Quote the lines below word for word, starting at the line that contains "What do you see at coordinates (563, 714)" and stopping after the line that contains "This screenshot has height=789, width=1128.".

→ **EXERCISE INPUT**

----------------

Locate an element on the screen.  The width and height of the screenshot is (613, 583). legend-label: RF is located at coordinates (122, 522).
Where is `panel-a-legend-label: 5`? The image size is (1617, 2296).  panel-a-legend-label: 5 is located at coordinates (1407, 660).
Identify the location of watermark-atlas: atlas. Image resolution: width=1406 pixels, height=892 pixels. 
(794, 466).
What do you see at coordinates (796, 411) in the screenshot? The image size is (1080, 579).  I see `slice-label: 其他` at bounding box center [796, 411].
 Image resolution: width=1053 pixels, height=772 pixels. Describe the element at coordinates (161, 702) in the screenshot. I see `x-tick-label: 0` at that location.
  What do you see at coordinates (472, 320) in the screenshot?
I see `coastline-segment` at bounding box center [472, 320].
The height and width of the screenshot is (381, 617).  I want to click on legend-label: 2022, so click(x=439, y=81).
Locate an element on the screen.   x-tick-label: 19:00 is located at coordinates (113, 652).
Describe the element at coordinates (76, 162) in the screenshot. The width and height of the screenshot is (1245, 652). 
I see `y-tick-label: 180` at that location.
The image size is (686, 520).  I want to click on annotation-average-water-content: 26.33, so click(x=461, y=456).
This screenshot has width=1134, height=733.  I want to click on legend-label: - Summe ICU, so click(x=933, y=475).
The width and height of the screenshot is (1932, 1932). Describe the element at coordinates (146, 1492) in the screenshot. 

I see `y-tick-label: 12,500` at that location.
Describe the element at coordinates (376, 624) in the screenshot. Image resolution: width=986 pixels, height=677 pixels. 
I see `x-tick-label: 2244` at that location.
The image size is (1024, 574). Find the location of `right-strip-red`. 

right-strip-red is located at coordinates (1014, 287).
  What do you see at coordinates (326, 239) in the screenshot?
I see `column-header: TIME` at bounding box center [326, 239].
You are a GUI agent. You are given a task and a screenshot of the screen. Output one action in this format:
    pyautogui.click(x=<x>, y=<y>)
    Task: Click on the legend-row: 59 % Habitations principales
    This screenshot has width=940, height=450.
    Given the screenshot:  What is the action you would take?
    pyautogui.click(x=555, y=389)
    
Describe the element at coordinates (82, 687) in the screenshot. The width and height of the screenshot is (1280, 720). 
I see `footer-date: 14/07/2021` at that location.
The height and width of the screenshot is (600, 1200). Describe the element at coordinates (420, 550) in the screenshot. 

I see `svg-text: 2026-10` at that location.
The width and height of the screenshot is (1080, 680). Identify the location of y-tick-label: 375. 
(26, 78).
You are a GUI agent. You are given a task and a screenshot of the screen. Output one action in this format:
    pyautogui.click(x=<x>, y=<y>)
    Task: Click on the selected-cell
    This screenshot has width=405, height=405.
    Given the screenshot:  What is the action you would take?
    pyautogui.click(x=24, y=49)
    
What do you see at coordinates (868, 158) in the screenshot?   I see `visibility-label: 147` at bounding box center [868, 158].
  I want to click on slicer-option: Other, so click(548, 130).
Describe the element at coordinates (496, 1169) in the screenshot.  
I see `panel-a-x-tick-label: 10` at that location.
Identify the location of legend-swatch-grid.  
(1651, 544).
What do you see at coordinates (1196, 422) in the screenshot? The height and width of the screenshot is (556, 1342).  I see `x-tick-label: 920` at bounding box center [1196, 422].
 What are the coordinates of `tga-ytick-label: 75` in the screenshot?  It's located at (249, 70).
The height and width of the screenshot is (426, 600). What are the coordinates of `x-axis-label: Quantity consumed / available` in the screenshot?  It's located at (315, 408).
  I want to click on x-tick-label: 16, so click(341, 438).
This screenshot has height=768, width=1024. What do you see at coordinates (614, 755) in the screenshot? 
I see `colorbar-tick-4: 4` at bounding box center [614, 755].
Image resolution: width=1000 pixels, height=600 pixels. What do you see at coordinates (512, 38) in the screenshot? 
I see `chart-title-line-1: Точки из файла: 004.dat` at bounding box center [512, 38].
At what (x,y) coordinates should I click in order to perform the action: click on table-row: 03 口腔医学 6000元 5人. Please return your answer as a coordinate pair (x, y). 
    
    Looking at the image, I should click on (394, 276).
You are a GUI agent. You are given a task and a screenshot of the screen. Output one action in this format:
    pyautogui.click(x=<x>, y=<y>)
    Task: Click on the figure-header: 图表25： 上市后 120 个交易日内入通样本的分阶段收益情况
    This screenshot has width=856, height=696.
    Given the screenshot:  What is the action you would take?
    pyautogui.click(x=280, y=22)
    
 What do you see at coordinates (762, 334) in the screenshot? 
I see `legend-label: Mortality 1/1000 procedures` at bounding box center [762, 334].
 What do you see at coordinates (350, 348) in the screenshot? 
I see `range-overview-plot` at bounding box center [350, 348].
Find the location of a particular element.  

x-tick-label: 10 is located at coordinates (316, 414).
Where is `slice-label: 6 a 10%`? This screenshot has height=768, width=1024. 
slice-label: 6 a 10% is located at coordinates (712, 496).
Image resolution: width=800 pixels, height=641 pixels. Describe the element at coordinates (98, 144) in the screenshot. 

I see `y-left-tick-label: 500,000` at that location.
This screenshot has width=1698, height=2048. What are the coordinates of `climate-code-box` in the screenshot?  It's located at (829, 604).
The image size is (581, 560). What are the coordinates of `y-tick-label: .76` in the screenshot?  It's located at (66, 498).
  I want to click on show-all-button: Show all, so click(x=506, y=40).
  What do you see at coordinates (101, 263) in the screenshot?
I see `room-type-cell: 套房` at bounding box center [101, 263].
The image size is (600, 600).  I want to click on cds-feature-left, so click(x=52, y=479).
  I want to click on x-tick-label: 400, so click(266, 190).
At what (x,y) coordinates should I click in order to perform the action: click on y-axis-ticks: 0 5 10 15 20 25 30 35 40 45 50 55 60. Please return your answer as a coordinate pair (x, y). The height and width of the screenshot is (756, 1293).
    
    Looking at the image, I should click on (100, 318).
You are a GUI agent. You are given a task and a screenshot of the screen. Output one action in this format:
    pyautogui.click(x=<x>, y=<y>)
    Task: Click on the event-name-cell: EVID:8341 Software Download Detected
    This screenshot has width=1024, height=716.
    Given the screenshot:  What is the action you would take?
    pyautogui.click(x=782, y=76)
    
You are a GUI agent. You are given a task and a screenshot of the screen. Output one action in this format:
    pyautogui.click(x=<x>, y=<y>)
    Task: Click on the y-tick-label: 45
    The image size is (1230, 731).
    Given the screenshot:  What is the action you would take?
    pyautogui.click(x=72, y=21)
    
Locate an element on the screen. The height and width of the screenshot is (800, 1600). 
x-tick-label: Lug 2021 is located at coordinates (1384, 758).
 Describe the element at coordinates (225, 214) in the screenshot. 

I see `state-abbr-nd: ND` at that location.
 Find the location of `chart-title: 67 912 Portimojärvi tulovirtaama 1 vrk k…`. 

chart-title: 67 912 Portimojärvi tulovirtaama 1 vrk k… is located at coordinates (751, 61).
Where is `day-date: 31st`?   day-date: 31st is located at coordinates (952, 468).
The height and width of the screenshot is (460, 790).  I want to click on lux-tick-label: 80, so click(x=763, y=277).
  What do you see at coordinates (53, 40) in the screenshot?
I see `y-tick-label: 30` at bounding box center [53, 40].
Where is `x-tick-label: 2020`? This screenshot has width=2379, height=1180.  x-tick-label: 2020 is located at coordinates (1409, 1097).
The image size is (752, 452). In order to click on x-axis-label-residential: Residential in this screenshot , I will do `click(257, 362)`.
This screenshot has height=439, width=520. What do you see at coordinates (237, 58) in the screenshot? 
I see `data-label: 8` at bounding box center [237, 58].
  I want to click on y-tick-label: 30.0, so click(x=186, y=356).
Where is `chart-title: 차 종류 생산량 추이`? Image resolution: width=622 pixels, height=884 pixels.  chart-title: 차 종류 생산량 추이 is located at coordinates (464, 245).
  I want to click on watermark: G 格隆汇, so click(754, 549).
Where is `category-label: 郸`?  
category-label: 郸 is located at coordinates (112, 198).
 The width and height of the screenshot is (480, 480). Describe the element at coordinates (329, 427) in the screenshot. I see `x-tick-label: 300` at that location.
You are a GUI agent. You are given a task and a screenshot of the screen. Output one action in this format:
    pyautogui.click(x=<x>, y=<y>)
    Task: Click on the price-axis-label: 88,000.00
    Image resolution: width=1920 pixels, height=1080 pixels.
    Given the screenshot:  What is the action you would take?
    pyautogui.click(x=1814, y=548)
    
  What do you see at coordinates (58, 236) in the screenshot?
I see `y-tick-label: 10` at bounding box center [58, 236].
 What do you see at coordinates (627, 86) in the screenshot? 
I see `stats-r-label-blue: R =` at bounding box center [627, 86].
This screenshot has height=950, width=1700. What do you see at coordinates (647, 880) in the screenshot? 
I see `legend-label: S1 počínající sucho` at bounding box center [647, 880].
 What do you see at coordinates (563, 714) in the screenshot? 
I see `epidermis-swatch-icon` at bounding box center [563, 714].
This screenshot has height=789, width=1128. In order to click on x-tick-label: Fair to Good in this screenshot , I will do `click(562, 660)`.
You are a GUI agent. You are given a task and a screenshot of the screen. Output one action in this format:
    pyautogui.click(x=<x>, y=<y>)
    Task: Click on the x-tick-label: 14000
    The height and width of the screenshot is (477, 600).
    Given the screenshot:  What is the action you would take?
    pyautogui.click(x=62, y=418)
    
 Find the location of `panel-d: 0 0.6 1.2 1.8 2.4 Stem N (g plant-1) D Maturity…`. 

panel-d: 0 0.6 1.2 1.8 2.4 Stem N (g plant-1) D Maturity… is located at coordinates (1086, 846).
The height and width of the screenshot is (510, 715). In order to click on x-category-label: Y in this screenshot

----------------

→ **YOUR RESPONSE**
 What do you see at coordinates (563, 714) in the screenshot? 
I see `epidermis-swatch-icon` at bounding box center [563, 714].
This screenshot has height=789, width=1128. In order to click on x-tick-label: Fair to Good in this screenshot , I will do `click(562, 660)`.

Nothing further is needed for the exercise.